2019 budget and Oil price instability
According to reports from select media practitioners, Minister of Budget and National Planning, Senator Udo Udoma, said the Federal Government has retained the 2019 budget oil price benchmark at $60 per barrel because it believes oil price would rally to near $70 per barrel this year. Udoma explained that the government had extensive consultations with local and international experts in arriving at the benchmark. True to the wisdom of the experts, shortly after the budget was transmitted to the National Assembly, the price began to rally and by the third week in January 2019 it had significantly gone above $60 with the year’s peak price projected at $62.8, giving great hope to the 2019 budget.
Traditionally, the government sets the oil price benchmark at about 15 per cent below the ruling market price at the point of budget preparation. It is also important to note that because of our oil-dependency, any significant shift in the oil price benchmark would mess up the budget.

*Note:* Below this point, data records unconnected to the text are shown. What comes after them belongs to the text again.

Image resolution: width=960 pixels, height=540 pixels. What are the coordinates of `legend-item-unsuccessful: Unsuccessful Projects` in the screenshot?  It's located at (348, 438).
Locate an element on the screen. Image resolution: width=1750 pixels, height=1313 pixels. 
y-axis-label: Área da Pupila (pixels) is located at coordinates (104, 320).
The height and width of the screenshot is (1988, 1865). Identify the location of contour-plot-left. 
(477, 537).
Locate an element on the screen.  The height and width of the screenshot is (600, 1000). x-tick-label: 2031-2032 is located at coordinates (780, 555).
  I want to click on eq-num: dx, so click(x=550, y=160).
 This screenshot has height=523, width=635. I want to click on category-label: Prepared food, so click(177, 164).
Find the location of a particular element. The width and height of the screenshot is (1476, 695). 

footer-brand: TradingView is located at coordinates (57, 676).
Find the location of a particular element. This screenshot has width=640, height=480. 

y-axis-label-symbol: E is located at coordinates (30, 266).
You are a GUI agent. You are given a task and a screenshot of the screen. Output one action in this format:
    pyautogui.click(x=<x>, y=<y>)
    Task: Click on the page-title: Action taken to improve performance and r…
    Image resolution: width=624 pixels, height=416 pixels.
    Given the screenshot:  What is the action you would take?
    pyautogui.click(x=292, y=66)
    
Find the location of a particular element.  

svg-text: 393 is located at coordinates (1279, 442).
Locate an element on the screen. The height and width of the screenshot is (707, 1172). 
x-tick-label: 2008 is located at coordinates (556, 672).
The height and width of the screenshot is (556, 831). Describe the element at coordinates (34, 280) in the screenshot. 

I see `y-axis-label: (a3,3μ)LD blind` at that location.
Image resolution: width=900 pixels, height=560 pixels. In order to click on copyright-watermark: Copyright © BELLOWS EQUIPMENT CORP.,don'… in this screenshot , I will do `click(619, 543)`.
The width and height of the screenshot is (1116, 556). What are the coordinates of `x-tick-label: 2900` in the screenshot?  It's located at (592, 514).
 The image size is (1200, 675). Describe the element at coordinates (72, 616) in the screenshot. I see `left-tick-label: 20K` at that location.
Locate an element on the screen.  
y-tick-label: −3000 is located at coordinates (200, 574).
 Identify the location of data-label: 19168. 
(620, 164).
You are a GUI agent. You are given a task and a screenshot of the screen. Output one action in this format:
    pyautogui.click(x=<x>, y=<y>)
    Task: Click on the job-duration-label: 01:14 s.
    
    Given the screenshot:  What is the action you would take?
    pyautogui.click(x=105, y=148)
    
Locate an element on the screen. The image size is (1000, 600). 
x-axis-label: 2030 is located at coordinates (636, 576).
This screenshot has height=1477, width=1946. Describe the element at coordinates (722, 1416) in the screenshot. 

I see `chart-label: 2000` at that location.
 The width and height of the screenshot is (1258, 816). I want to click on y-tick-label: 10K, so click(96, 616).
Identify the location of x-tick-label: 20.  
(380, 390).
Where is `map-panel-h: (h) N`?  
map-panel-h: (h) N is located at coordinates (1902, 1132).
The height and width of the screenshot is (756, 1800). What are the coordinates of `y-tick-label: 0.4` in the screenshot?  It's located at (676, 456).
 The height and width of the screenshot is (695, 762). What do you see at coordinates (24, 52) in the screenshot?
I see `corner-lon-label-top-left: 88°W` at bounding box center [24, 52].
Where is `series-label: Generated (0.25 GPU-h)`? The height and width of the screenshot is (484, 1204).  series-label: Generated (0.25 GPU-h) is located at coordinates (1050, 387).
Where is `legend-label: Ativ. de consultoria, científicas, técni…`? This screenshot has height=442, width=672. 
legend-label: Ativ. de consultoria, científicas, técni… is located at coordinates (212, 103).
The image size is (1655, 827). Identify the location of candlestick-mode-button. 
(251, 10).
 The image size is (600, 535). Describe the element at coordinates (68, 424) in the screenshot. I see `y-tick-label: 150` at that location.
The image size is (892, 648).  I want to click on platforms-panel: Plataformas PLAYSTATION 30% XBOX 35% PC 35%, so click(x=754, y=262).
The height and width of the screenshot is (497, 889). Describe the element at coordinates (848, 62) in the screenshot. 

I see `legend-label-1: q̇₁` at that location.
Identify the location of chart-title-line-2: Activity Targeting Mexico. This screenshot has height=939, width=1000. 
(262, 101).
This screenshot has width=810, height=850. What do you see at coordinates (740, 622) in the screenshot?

Consequently, we are compelled to raise some concerns over recent developments in the international oil market that should be pointers to looming threats to the country’s fiscal plan 2019, even if all things go well on the political front. In the past few trading days, oil price has changed direction four times showing clear instability. Secondly, the price remained subdued below $62 after the initial spike to $62.8 in the first week of the year. We believe these two scenarios raise a red flag against the 2019 budget benchmark. It would require special and fundamental developments in the international oil market architecture to have a price rally to $70, a comfortable range for the budget. Uncertainty about the U.S.-China trade conflict, rising rig count and concerns about global economic growth are much bigger threats. Related to this is the Russian double-dealing. On the one hand, it supports OPEC’s output cut but on the other it is quickly replacing Venezuela in ramping up supplies to China, thereby making the Venezuela shortfall of no effect. Moreover,feelers from the US Energy Information Administration, EIA, oil outlook for 2019, indicate the U.S. will turn from a net energy importer to exporter starting 2019. This has been the abiding strategy of President Donald Trump in keeping energy cost low for American industries amidst the surging natural gas and oil production in US. China is also stepping up oil exploration efforts. It is based on these that we call for urgent withdrawal and downward review of the budgetary figures with a more realistic revenue projection. We must also have free, fair and acceptable elections to ensure smooth and peaceful governance. Anything to the contrary could be disastrous to the budget and the economy.